Because it is cost-effective, Voice over Internet Protocol (VoIP) is a popular choice today among small- and medium-sized businesses (SMBs) looking to upgrade their phone systems. But before you contact just any VoIP distributor, make sure you are dealing with a respectable and trustworthy one. Here is a checklist of the must-have qualities of a reputable VoIP distributor.

Highly trained technical support

A good VoIP distributor will provide some technical support before and after the sale. But a great VoIP distributor will offer highly skilled, well-trained, and certified support. Make sure your distributor’s IT team has been trained on the latest advances in VoIP technology, and has obtained the appropriate certifications.

Provisioning capabilities

Provisioning means providing service to the user.
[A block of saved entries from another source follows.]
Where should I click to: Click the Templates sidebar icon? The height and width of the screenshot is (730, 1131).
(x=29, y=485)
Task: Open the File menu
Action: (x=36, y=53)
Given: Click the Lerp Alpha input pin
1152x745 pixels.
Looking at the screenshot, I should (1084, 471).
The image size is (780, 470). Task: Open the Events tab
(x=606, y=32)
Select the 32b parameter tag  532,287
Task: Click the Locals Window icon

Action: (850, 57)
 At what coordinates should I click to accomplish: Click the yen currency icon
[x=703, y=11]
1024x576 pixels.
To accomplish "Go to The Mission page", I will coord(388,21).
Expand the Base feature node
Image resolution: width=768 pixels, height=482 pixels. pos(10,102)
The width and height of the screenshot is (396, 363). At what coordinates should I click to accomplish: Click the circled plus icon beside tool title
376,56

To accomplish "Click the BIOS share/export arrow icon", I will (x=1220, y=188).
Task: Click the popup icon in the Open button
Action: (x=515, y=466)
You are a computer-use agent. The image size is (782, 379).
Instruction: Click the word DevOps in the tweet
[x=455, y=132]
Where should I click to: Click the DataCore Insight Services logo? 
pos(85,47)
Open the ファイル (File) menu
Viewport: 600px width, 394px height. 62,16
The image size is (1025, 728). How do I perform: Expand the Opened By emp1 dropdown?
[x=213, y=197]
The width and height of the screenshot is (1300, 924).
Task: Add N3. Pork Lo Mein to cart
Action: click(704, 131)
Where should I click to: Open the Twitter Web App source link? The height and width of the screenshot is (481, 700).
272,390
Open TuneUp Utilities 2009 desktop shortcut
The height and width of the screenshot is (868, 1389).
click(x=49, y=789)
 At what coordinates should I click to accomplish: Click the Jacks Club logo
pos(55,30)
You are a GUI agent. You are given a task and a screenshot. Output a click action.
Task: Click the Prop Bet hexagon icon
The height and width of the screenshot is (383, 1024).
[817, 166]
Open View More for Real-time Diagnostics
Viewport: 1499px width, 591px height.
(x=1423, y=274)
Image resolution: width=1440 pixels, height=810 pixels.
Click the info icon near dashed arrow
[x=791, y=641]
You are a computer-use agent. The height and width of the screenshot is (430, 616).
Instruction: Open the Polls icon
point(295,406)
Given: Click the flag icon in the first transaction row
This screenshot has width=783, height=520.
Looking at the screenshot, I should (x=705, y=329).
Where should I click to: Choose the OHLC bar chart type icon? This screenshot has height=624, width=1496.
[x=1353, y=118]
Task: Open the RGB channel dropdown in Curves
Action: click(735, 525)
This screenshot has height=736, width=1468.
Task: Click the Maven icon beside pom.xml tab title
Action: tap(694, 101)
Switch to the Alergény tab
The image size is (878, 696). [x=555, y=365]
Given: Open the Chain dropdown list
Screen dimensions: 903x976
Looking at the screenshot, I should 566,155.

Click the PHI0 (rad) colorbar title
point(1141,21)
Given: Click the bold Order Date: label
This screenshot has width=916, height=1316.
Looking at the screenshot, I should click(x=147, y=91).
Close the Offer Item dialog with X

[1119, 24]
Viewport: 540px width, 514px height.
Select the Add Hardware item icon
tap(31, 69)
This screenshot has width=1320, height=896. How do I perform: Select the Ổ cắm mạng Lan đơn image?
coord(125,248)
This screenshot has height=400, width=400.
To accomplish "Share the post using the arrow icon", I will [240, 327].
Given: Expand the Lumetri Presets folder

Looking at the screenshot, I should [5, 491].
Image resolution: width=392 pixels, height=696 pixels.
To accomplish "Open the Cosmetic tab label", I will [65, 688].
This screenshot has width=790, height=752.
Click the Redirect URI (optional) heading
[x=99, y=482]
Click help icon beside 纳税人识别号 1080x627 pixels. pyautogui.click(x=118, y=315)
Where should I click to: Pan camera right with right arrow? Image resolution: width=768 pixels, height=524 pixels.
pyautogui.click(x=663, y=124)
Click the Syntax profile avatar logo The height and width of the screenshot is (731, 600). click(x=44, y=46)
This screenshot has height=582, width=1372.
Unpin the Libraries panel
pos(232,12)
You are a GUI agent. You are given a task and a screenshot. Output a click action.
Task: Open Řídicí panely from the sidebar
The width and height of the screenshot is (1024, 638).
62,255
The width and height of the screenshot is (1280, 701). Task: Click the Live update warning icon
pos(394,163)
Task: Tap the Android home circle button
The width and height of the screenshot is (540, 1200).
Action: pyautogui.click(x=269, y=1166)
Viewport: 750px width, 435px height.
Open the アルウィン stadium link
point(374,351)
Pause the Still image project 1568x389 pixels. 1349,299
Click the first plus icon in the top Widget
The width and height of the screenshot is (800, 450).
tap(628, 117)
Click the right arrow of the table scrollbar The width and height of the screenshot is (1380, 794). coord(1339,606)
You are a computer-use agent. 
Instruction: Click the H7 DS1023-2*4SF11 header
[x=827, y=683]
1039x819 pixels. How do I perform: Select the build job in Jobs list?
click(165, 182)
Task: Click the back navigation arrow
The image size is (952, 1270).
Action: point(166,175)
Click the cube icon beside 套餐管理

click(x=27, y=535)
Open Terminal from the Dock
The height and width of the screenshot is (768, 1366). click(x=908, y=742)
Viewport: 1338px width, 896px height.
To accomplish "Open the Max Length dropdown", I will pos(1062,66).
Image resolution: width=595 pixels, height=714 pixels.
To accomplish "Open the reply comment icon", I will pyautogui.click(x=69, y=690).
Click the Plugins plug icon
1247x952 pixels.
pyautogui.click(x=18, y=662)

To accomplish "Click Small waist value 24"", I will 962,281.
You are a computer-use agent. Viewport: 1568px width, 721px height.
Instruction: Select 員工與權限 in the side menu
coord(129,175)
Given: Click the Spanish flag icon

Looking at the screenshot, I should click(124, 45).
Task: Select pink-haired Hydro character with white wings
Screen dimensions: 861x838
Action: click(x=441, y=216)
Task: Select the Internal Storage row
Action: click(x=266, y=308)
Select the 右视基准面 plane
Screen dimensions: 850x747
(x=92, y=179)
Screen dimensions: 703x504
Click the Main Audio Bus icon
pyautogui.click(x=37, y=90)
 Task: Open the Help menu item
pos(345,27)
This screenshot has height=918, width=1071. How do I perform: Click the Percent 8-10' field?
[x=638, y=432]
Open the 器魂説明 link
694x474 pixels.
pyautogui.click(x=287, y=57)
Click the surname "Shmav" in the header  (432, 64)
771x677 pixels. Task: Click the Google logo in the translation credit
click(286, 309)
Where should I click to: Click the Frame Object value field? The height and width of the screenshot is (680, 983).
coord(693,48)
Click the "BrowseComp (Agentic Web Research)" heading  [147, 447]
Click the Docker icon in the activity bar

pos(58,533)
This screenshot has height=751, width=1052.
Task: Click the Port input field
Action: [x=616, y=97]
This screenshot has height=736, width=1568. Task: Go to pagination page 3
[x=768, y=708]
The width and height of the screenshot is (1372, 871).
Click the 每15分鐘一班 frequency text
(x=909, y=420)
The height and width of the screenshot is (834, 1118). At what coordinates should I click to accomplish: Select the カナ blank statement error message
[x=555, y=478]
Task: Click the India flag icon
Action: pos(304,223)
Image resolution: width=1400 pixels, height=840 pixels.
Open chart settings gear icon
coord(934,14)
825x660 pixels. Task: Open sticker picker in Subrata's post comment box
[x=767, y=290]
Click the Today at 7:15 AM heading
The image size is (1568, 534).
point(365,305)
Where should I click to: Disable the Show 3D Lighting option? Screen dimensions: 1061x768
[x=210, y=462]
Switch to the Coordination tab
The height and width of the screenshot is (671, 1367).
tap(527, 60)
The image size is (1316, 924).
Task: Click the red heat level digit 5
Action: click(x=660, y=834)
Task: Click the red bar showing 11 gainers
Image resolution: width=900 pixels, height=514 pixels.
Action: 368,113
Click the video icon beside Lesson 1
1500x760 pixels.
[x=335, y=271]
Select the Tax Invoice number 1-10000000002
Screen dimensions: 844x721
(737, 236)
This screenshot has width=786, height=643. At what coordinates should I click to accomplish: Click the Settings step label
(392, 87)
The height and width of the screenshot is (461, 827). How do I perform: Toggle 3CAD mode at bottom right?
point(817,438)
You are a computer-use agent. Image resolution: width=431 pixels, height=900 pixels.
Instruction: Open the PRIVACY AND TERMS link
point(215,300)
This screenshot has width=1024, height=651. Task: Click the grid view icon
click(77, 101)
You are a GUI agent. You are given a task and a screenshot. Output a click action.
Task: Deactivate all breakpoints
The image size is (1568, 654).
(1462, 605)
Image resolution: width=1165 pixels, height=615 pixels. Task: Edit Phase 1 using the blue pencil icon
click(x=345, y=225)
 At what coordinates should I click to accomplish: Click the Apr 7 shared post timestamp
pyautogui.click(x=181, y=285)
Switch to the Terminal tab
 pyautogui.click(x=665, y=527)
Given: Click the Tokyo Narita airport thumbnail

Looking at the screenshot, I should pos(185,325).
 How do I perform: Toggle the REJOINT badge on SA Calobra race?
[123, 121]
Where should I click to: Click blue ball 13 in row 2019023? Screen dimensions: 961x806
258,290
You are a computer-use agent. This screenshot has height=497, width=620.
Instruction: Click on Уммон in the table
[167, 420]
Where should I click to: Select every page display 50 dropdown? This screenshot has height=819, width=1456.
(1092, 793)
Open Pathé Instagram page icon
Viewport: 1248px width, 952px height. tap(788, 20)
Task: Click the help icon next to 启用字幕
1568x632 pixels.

This includes configuring the hardware and software so they work properly. Ask your potential distributor how many stations and ports they have available, and whether or not they offer custom provisioning packages.

API services

Check whether your VoIP distributor offers advanced Application Program Interface (API) services. An API is a set of routines, protocols, and tools for building software applications that specify how software components should interact. It helps streamline your ordering process and ensures your hardware will arrive correctly provisioned on your service platform.

Training programs

Before committing to any VoIP distributor, be sure to check their educational resources. How often do they offer webinars on new products? Do they provide training and educational materials on their websites and product portals? And check whether your VoIP distributor is willing to create custom training materials for you and your customers.

A VoIP distributor that offers a complete suite of telephony services helps you overcome your business’s phone service obstacles and lets you better serve your customers. For more information, don’t hesitate to get in touch with us.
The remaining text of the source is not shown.